» Consignes
1. D'après le passage sur François Jullien, quel est le titre de son livre le plus récent ?
2. Recopiez, s'il vous plaît, le passage sur François Jullien en commençant à « A force de faire » et en terminant à « (4e de couverture). ».

A force de faire l'éloge de cette pensée captive qui ne s'applique qu'aux moyens, aux méthodes et aux manoeuvres, et qui est donc avant tout soucieuse d'efficacité, François Jullien s'est peu à peu découvert des affinités avec les hommes d'affaires. Il s'est aperçu qu'il pouvait leur présenter une philosophie chinoise de l'Efficacité qui leur révélait leur propre pensée et leur permettait d'en assumer toutes les conséquences puisqu'elle se trouvait soudain doté de lettres de noblesse aussi flatteuses qu'inattendues. Il a développé ce thème dans La Propension des choses et dans son Traité de l'efficacité, et fête cette rencontre dans son livre le plus récent, la Conférence sur l'efficacité, un exposé qu'il a développé en divers occasions "auprès des chefs d'entreprise et dans le milieu du management" (4e de couverture).

» Items présentés
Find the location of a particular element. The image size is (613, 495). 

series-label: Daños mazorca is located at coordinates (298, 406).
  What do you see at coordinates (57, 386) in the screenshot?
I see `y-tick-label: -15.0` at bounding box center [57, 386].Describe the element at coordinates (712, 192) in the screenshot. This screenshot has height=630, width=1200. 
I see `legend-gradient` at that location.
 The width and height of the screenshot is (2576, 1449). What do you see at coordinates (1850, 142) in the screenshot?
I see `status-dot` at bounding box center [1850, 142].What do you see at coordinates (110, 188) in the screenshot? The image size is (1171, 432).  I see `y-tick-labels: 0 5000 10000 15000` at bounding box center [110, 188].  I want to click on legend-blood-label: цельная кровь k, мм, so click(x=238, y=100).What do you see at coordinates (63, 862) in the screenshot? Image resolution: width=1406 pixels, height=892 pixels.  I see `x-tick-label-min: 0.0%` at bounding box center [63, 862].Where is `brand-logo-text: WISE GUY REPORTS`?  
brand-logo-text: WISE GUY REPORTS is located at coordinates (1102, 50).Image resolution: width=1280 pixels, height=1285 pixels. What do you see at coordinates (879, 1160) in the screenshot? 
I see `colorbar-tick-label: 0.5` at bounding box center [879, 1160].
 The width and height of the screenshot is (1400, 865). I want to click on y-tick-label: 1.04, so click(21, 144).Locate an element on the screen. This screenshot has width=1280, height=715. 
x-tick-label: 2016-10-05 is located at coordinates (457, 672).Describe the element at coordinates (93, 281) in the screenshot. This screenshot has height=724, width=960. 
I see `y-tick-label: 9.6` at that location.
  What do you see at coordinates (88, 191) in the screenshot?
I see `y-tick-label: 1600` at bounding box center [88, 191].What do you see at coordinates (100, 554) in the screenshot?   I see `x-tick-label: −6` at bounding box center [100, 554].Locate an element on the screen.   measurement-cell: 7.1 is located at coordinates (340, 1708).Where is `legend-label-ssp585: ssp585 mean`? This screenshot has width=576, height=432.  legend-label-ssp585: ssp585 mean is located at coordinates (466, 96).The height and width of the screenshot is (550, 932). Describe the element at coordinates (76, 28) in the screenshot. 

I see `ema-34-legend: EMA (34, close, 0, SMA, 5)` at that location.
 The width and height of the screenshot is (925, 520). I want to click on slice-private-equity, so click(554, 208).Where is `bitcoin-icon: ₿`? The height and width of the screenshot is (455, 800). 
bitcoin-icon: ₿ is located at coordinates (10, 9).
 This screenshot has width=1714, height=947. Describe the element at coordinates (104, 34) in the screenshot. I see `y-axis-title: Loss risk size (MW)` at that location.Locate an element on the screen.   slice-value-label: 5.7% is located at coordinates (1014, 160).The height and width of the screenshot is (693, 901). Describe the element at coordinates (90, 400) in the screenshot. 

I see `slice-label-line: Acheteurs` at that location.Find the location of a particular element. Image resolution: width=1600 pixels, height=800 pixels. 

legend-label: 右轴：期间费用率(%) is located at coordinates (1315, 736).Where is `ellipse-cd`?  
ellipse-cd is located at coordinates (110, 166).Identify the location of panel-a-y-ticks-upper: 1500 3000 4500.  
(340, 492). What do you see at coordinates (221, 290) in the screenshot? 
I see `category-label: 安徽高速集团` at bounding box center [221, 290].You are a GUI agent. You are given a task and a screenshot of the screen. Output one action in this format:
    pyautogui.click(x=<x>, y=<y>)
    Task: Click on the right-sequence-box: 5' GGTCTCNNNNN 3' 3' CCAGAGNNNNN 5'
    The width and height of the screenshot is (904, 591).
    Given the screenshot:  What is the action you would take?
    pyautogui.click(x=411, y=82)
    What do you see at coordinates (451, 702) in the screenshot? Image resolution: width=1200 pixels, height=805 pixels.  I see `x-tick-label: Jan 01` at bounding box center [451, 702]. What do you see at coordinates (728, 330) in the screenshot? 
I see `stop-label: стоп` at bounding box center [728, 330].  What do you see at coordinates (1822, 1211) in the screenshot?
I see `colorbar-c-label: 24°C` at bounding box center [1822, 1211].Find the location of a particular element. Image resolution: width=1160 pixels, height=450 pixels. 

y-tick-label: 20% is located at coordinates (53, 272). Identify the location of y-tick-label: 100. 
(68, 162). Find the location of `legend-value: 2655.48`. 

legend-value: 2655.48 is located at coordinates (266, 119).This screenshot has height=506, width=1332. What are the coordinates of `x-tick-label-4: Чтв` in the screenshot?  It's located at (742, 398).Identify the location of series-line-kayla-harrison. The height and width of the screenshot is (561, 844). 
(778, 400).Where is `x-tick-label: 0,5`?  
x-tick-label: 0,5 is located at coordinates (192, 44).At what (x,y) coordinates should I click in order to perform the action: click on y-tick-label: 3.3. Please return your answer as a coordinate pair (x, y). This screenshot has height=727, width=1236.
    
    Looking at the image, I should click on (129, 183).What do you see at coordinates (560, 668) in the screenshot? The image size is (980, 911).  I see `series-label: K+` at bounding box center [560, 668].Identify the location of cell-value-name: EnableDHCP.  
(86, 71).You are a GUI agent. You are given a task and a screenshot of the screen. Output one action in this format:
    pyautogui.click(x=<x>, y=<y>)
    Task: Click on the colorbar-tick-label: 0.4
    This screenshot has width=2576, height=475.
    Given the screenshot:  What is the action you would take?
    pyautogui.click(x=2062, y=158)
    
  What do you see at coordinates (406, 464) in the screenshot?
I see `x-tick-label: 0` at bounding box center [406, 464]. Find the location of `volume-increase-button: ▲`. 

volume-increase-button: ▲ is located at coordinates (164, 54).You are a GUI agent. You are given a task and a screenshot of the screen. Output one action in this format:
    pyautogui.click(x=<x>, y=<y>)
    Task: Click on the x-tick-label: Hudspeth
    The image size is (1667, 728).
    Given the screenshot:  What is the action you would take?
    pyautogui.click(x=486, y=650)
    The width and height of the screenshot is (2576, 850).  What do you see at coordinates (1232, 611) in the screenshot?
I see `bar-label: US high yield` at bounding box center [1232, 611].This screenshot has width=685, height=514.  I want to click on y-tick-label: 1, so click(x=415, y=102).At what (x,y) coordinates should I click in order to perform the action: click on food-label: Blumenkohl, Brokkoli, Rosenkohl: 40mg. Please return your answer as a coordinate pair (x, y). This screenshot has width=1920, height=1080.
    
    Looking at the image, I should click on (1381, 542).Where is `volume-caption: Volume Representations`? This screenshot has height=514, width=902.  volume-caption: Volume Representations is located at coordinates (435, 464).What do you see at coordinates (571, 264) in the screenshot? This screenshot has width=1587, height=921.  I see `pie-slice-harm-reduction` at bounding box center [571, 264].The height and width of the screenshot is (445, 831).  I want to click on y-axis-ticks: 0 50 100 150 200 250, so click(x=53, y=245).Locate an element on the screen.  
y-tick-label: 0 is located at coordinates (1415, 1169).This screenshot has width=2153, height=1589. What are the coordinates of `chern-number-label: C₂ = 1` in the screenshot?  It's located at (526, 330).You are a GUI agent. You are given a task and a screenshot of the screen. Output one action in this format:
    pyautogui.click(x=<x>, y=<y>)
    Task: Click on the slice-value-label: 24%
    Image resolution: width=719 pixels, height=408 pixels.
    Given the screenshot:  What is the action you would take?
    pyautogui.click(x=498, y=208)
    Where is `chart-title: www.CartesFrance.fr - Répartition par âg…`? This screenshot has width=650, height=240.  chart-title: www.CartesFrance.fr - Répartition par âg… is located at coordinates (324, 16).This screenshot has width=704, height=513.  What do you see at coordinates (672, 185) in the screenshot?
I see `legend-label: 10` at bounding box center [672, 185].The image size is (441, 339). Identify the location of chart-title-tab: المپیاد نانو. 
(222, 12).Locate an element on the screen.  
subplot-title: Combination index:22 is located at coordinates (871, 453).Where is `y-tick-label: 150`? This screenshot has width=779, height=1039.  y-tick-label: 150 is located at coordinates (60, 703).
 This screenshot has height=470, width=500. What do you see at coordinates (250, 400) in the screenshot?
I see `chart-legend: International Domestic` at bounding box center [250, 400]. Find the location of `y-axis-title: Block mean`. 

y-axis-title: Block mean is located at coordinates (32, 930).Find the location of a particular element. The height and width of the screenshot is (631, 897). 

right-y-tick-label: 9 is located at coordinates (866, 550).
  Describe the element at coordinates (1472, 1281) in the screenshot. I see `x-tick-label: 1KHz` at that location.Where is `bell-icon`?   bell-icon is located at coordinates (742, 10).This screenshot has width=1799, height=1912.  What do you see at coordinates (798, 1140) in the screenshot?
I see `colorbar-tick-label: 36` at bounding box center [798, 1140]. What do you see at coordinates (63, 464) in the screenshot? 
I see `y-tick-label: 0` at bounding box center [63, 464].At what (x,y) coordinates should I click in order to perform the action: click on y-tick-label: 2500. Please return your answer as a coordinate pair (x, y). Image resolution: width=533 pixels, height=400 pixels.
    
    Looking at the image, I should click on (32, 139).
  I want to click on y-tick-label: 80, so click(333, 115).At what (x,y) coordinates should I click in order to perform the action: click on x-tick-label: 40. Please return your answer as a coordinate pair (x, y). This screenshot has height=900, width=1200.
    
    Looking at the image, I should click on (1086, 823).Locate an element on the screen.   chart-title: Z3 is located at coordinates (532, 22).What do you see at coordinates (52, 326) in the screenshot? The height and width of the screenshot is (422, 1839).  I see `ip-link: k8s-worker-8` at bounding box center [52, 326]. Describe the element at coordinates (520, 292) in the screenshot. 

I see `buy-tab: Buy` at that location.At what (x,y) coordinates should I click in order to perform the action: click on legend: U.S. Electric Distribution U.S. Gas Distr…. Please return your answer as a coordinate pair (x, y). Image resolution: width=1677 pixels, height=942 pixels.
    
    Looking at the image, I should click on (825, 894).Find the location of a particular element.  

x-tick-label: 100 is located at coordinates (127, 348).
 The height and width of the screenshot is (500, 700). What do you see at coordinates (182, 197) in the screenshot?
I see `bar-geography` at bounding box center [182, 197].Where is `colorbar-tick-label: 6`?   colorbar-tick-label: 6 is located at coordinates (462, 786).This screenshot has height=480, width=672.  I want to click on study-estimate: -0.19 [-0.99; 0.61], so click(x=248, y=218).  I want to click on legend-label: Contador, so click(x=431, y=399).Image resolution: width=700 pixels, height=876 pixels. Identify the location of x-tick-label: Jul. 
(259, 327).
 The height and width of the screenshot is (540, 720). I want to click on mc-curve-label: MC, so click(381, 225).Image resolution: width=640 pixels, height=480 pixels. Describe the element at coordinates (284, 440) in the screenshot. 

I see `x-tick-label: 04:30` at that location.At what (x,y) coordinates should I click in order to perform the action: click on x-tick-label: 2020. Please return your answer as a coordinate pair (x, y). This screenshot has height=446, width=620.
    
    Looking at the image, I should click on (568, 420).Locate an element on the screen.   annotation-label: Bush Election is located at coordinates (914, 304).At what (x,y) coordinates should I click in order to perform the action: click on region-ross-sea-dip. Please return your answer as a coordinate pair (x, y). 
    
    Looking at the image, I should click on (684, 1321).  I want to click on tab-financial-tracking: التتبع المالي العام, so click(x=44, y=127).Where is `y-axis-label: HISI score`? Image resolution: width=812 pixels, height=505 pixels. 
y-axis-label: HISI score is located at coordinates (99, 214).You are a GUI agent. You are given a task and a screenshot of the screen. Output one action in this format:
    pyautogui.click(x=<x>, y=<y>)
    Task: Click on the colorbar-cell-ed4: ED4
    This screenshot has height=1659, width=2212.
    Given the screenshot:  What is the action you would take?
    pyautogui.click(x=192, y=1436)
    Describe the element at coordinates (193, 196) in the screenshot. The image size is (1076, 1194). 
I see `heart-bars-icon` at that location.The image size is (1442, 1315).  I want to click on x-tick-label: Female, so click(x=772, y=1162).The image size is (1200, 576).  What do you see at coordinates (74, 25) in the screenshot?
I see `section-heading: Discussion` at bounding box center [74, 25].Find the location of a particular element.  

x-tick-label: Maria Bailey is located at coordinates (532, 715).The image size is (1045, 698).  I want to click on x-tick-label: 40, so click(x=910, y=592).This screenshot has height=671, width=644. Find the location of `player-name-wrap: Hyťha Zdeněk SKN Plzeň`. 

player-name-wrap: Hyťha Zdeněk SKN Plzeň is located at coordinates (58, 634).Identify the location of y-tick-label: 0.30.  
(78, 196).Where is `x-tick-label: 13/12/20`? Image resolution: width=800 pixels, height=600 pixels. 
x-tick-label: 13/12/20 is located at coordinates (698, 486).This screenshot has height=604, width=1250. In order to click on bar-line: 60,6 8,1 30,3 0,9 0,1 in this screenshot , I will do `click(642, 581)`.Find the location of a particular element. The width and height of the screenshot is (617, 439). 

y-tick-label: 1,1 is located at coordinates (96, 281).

» Réponses dans l'ordre
1. La Conférence sur l'efficacité.

2.
A force de faire l'éloge de cette pensée captive qui ne s'applique qu'aux moyens, aux méthodes et aux manoeuvres, et qui est donc avant tout soucieuse d'efficacité, François Jullien s'est peu à peu découvert des affinités avec les hommes d'affaires. Il s'est aperçu qu'il pouvait leur présenter une philosophie chinoise de l'Efficacité qui leur révélait leur propre pensée et leur permettait d'en assumer toutes les conséquences puisqu'elle se trouvait soudain doté de lettres de noblesse aussi flatteuses qu'inattendues. Il a développé ce thème dans La Propension des choses et dans son Traité de l'efficacité, et fête cette rencontre dans son livre le plus récent, la Conférence sur l'efficacité, un exposé qu'il a développé en divers occasions "auprès des chefs d'entreprise et dans le milieu du management" (4e de couverture).